*** Opening Provided entries ***

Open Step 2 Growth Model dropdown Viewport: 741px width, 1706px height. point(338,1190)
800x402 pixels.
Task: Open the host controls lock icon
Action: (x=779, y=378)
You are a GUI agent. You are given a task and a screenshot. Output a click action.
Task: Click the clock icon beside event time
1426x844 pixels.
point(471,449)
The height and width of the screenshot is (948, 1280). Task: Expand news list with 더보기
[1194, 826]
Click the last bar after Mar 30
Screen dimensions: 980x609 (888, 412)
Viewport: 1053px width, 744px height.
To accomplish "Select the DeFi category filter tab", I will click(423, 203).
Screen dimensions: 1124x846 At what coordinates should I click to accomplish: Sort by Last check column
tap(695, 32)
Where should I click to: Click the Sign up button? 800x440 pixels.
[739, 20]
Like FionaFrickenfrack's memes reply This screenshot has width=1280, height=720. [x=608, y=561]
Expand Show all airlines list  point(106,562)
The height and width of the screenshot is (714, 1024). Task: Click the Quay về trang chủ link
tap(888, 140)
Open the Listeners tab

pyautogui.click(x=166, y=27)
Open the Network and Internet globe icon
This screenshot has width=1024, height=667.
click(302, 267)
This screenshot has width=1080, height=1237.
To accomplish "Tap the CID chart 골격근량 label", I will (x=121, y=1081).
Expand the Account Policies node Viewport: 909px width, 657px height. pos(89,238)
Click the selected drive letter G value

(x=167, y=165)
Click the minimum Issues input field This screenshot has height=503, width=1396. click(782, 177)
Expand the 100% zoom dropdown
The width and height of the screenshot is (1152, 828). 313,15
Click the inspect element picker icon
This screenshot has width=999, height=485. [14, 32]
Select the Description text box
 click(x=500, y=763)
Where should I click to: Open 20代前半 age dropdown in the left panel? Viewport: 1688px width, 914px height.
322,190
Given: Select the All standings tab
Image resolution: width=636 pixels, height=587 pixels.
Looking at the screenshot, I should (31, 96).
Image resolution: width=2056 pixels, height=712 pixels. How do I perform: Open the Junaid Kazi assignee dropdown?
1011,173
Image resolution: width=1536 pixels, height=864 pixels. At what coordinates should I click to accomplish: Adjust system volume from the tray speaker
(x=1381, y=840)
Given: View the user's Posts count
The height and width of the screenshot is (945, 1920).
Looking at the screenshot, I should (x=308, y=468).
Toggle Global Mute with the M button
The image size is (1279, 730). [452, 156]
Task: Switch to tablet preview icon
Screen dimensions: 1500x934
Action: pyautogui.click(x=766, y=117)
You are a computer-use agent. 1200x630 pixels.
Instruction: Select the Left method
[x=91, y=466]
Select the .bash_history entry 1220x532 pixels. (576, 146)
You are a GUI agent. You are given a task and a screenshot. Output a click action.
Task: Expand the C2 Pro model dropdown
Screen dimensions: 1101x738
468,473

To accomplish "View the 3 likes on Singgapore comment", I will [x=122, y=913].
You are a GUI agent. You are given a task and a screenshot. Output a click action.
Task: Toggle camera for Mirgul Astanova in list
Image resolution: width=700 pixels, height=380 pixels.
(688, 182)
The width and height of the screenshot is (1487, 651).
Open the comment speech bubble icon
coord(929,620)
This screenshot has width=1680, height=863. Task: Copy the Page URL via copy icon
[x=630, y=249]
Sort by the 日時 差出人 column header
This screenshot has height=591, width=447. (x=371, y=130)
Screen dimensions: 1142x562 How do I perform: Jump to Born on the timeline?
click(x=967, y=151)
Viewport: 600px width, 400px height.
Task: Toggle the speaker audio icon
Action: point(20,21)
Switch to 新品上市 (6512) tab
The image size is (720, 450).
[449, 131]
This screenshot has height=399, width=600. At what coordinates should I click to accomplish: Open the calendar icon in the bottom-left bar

*** Closing Provided entries ***

=== Problem to work on ===
The answer must be the full data, repeated word for word.

=== Output for this exercise ===
Open Step 2 Growth Model dropdown Viewport: 741px width, 1706px height. point(338,1190)
800x402 pixels.
Task: Open the host controls lock icon
Action: (x=779, y=378)
You are a GUI agent. You are given a task and a screenshot. Output a click action.
Task: Click the clock icon beside event time
1426x844 pixels.
point(471,449)
The height and width of the screenshot is (948, 1280). Task: Expand news list with 더보기
[1194, 826]
Click the last bar after Mar 30
Screen dimensions: 980x609 (888, 412)
Viewport: 1053px width, 744px height.
To accomplish "Select the DeFi category filter tab", I will click(423, 203).
Screen dimensions: 1124x846 At what coordinates should I click to accomplish: Sort by Last check column
tap(695, 32)
Where should I click to: Click the Sign up button? 800x440 pixels.
[739, 20]
Like FionaFrickenfrack's memes reply This screenshot has width=1280, height=720. [x=608, y=561]
Expand Show all airlines list  point(106,562)
The height and width of the screenshot is (714, 1024). Task: Click the Quay về trang chủ link
tap(888, 140)
Open the Listeners tab

pyautogui.click(x=166, y=27)
Open the Network and Internet globe icon
This screenshot has width=1024, height=667.
click(302, 267)
This screenshot has width=1080, height=1237.
To accomplish "Tap the CID chart 골격근량 label", I will (x=121, y=1081).
Expand the Account Policies node Viewport: 909px width, 657px height. pos(89,238)
Click the selected drive letter G value

(x=167, y=165)
Click the minimum Issues input field This screenshot has height=503, width=1396. click(782, 177)
Expand the 100% zoom dropdown
The width and height of the screenshot is (1152, 828). 313,15
Click the inspect element picker icon
This screenshot has width=999, height=485. [14, 32]
Select the Description text box
 click(x=500, y=763)
Where should I click to: Open 20代前半 age dropdown in the left panel? Viewport: 1688px width, 914px height.
322,190
Given: Select the All standings tab
Image resolution: width=636 pixels, height=587 pixels.
Looking at the screenshot, I should (31, 96).
Image resolution: width=2056 pixels, height=712 pixels. How do I perform: Open the Junaid Kazi assignee dropdown?
1011,173
Image resolution: width=1536 pixels, height=864 pixels. At what coordinates should I click to accomplish: Adjust system volume from the tray speaker
(x=1381, y=840)
Given: View the user's Posts count
The height and width of the screenshot is (945, 1920).
Looking at the screenshot, I should (x=308, y=468).
Toggle Global Mute with the M button
The image size is (1279, 730). [452, 156]
Task: Switch to tablet preview icon
Screen dimensions: 1500x934
Action: pyautogui.click(x=766, y=117)
You are a computer-use agent. 1200x630 pixels.
Instruction: Select the Left method
[x=91, y=466]
Select the .bash_history entry 1220x532 pixels. (576, 146)
You are a GUI agent. You are given a task and a screenshot. Output a click action.
Task: Expand the C2 Pro model dropdown
Screen dimensions: 1101x738
468,473

To accomplish "View the 3 likes on Singgapore comment", I will [x=122, y=913].
You are a GUI agent. You are given a task and a screenshot. Output a click action.
Task: Toggle camera for Mirgul Astanova in list
Image resolution: width=700 pixels, height=380 pixels.
(688, 182)
The width and height of the screenshot is (1487, 651).
Open the comment speech bubble icon
coord(929,620)
This screenshot has width=1680, height=863. Task: Copy the Page URL via copy icon
[x=630, y=249]
Sort by the 日時 差出人 column header
This screenshot has height=591, width=447. (x=371, y=130)
Screen dimensions: 1142x562 How do I perform: Jump to Born on the timeline?
click(x=967, y=151)
Viewport: 600px width, 400px height.
Task: Toggle the speaker audio icon
Action: point(20,21)
Switch to 新品上市 (6512) tab
The image size is (720, 450).
[449, 131]
This screenshot has height=399, width=600. At what coordinates should I click to accomplish: Open the calendar icon in the bottom-left bar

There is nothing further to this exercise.